Problem to work on: The response must restate the data exactly, with nothing left out.

===== Data listing =====

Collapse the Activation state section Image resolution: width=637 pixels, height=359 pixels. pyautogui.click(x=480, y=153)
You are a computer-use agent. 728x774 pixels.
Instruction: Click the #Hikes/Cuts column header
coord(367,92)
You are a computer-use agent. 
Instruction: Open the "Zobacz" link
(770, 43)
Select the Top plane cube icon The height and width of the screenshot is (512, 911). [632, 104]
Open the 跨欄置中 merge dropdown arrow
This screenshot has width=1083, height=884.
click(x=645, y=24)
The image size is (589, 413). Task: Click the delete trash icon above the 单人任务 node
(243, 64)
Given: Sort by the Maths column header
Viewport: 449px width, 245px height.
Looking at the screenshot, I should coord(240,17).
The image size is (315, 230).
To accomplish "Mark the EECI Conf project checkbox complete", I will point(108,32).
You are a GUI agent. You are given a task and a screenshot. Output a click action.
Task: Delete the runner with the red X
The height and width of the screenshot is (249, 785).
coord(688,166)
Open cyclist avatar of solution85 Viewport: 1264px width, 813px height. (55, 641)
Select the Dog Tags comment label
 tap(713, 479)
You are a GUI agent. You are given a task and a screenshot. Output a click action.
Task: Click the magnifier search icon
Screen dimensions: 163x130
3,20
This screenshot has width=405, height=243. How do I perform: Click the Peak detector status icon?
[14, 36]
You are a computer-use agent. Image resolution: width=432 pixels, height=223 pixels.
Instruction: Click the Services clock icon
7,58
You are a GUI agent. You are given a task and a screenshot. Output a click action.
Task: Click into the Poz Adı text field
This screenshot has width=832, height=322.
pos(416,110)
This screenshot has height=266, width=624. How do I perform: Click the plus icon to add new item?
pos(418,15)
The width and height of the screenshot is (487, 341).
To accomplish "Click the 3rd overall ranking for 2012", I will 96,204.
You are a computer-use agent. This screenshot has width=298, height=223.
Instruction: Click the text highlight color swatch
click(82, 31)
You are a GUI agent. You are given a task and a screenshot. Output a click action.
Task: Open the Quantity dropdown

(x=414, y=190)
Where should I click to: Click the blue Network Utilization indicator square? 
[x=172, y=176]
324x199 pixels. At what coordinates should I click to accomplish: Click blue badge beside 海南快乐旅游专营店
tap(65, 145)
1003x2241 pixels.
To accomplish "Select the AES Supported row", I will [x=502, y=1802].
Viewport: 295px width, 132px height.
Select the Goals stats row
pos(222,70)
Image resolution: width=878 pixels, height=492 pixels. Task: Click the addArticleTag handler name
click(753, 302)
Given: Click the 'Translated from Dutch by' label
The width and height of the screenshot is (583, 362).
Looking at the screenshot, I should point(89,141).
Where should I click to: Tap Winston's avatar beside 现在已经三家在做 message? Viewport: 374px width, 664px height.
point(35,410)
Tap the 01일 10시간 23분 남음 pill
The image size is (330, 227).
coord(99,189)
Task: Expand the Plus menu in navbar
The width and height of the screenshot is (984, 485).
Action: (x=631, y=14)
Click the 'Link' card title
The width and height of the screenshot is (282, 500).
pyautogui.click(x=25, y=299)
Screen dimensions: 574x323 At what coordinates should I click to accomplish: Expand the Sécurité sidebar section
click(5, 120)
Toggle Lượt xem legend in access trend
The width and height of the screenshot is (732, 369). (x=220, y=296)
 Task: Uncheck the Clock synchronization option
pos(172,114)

=====

Exercise result:
Collapse the Activation state section Image resolution: width=637 pixels, height=359 pixels. pyautogui.click(x=480, y=153)
You are a computer-use agent. 728x774 pixels.
Instruction: Click the #Hikes/Cuts column header
coord(367,92)
You are a computer-use agent. 
Instruction: Open the "Zobacz" link
(770, 43)
Select the Top plane cube icon The height and width of the screenshot is (512, 911). [632, 104]
Open the 跨欄置中 merge dropdown arrow
This screenshot has width=1083, height=884.
click(x=645, y=24)
The image size is (589, 413). Task: Click the delete trash icon above the 单人任务 node
(243, 64)
Given: Sort by the Maths column header
Viewport: 449px width, 245px height.
Looking at the screenshot, I should coord(240,17).
The image size is (315, 230).
To accomplish "Mark the EECI Conf project checkbox complete", I will point(108,32).
You are a GUI agent. You are given a task and a screenshot. Output a click action.
Task: Delete the runner with the red X
The height and width of the screenshot is (249, 785).
coord(688,166)
Open cyclist avatar of solution85 Viewport: 1264px width, 813px height. (55, 641)
Select the Dog Tags comment label
 tap(713, 479)
You are a GUI agent. You are given a task and a screenshot. Output a click action.
Task: Click the magnifier search icon
Screen dimensions: 163x130
3,20
This screenshot has width=405, height=243. How do I perform: Click the Peak detector status icon?
[14, 36]
You are a computer-use agent. Image resolution: width=432 pixels, height=223 pixels.
Instruction: Click the Services clock icon
7,58
You are a GUI agent. You are given a task and a screenshot. Output a click action.
Task: Click into the Poz Adı text field
This screenshot has width=832, height=322.
pos(416,110)
This screenshot has height=266, width=624. How do I perform: Click the plus icon to add new item?
pos(418,15)
The width and height of the screenshot is (487, 341).
To accomplish "Click the 3rd overall ranking for 2012", I will 96,204.
You are a computer-use agent. This screenshot has width=298, height=223.
Instruction: Click the text highlight color swatch
click(82, 31)
You are a GUI agent. You are given a task and a screenshot. Output a click action.
Task: Open the Quantity dropdown

(x=414, y=190)
Where should I click to: Click the blue Network Utilization indicator square? 
[x=172, y=176]
324x199 pixels. At what coordinates should I click to accomplish: Click blue badge beside 海南快乐旅游专营店
tap(65, 145)
1003x2241 pixels.
To accomplish "Select the AES Supported row", I will [x=502, y=1802].
Viewport: 295px width, 132px height.
Select the Goals stats row
pos(222,70)
Image resolution: width=878 pixels, height=492 pixels. Task: Click the addArticleTag handler name
click(753, 302)
Given: Click the 'Translated from Dutch by' label
The width and height of the screenshot is (583, 362).
Looking at the screenshot, I should point(89,141).
Where should I click to: Tap Winston's avatar beside 现在已经三家在做 message? Viewport: 374px width, 664px height.
point(35,410)
Tap the 01일 10시간 23분 남음 pill
The image size is (330, 227).
coord(99,189)
Task: Expand the Plus menu in navbar
The width and height of the screenshot is (984, 485).
Action: (x=631, y=14)
Click the 'Link' card title
The width and height of the screenshot is (282, 500).
pyautogui.click(x=25, y=299)
Screen dimensions: 574x323 At what coordinates should I click to accomplish: Expand the Sécurité sidebar section
click(5, 120)
Toggle Lượt xem legend in access trend
The width and height of the screenshot is (732, 369). (x=220, y=296)
 Task: Uncheck the Clock synchronization option
pos(172,114)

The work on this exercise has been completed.